* _Objective_
Rewrite all of the material below, substituting "interface assistant" for every occurrence of "GUI agent" and leaving everything else unchanged.

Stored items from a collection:
** begin **
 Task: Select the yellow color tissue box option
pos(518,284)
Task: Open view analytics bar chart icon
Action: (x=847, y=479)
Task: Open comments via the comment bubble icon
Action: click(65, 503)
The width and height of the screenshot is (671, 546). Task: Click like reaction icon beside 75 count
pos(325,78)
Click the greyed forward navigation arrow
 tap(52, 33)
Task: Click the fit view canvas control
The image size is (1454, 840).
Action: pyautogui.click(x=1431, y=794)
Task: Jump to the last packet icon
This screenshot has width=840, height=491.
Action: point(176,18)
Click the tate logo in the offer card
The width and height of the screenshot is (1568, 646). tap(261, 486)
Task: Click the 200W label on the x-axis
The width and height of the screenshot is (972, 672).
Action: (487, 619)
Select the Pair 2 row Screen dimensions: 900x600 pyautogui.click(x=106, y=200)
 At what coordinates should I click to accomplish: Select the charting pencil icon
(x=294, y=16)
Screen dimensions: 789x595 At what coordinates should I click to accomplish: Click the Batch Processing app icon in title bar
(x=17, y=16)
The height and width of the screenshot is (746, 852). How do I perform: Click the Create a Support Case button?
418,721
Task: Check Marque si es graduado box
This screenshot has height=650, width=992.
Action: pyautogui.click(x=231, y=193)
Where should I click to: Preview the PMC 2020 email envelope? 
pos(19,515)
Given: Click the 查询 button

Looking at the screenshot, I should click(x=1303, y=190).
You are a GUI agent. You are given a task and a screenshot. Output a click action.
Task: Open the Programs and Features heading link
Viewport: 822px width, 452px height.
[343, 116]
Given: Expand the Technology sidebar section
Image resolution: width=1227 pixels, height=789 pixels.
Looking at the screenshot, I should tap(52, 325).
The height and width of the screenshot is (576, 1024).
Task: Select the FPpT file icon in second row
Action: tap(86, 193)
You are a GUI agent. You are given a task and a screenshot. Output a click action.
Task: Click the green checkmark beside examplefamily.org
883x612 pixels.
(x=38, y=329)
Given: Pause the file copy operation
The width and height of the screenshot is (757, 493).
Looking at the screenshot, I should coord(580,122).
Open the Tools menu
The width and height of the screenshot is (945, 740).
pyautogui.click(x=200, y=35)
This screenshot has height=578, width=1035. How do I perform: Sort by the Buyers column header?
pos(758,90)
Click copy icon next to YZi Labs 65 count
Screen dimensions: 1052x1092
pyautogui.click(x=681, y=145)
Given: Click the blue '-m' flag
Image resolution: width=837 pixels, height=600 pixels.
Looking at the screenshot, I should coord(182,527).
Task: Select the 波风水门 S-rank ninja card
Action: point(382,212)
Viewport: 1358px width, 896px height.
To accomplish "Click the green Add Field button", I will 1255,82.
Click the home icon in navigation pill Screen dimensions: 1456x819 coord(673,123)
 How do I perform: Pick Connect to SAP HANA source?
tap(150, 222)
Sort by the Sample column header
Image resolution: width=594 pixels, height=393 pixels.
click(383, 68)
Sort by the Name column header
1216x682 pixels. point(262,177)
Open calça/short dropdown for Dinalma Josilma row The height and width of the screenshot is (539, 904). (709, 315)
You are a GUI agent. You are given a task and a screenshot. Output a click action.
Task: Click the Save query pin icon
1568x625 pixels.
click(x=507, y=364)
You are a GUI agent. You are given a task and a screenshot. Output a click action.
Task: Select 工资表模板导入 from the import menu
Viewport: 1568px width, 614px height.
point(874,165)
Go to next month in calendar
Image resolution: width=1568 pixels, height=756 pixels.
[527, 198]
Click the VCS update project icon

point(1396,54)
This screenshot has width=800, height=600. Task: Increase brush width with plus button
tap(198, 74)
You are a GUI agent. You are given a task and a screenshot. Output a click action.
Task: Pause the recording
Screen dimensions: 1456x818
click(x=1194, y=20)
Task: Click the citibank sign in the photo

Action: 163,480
** end **
* _Completed exercise_
 Task: Select the yellow color tissue box option
pos(518,284)
Task: Open view analytics bar chart icon
Action: (x=847, y=479)
Task: Open comments via the comment bubble icon
Action: click(65, 503)
The width and height of the screenshot is (671, 546). Task: Click like reaction icon beside 75 count
pos(325,78)
Click the greyed forward navigation arrow
 tap(52, 33)
Task: Click the fit view canvas control
The image size is (1454, 840).
Action: pyautogui.click(x=1431, y=794)
Task: Jump to the last packet icon
This screenshot has width=840, height=491.
Action: point(176,18)
Click the tate logo in the offer card
The width and height of the screenshot is (1568, 646). tap(261, 486)
Task: Click the 200W label on the x-axis
The width and height of the screenshot is (972, 672).
Action: (487, 619)
Select the Pair 2 row Screen dimensions: 900x600 pyautogui.click(x=106, y=200)
 At what coordinates should I click to accomplish: Select the charting pencil icon
(x=294, y=16)
Screen dimensions: 789x595 At what coordinates should I click to accomplish: Click the Batch Processing app icon in title bar
(x=17, y=16)
The height and width of the screenshot is (746, 852). How do I perform: Click the Create a Support Case button?
418,721
Task: Check Marque si es graduado box
This screenshot has height=650, width=992.
Action: pyautogui.click(x=231, y=193)
Where should I click to: Preview the PMC 2020 email envelope? 
pos(19,515)
Given: Click the 查询 button

Looking at the screenshot, I should click(x=1303, y=190).
You are a interface assistant. You are given a task and a screenshot. Output a click action.
Task: Open the Programs and Features heading link
Viewport: 822px width, 452px height.
[343, 116]
Given: Expand the Technology sidebar section
Image resolution: width=1227 pixels, height=789 pixels.
Looking at the screenshot, I should tap(52, 325).
The height and width of the screenshot is (576, 1024).
Task: Select the FPpT file icon in second row
Action: tap(86, 193)
You are a interface assistant. You are given a task and a screenshot. Output a click action.
Task: Click the green checkmark beside examplefamily.org
883x612 pixels.
(x=38, y=329)
Given: Pause the file copy operation
The width and height of the screenshot is (757, 493).
Looking at the screenshot, I should coord(580,122).
Open the Tools menu
The width and height of the screenshot is (945, 740).
pyautogui.click(x=200, y=35)
This screenshot has height=578, width=1035. How do I perform: Sort by the Buyers column header?
pos(758,90)
Click copy icon next to YZi Labs 65 count
Screen dimensions: 1052x1092
pyautogui.click(x=681, y=145)
Given: Click the blue '-m' flag
Image resolution: width=837 pixels, height=600 pixels.
Looking at the screenshot, I should coord(182,527).
Task: Select the 波风水门 S-rank ninja card
Action: point(382,212)
Viewport: 1358px width, 896px height.
To accomplish "Click the green Add Field button", I will 1255,82.
Click the home icon in navigation pill Screen dimensions: 1456x819 coord(673,123)
 How do I perform: Pick Connect to SAP HANA source?
tap(150, 222)
Sort by the Sample column header
Image resolution: width=594 pixels, height=393 pixels.
click(383, 68)
Sort by the Name column header
1216x682 pixels. point(262,177)
Open calça/short dropdown for Dinalma Josilma row The height and width of the screenshot is (539, 904). (709, 315)
You are a interface assistant. You are given a task and a screenshot. Output a click action.
Task: Click the Save query pin icon
1568x625 pixels.
click(x=507, y=364)
You are a interface assistant. You are given a task and a screenshot. Output a click action.
Task: Select 工资表模板导入 from the import menu
Viewport: 1568px width, 614px height.
point(874,165)
Go to next month in calendar
Image resolution: width=1568 pixels, height=756 pixels.
[527, 198]
Click the VCS update project icon

point(1396,54)
This screenshot has width=800, height=600. Task: Increase brush width with plus button
tap(198, 74)
You are a interface assistant. You are given a task and a screenshot. Output a click action.
Task: Pause the recording
Screen dimensions: 1456x818
click(x=1194, y=20)
Task: Click the citibank sign in the photo

Action: 163,480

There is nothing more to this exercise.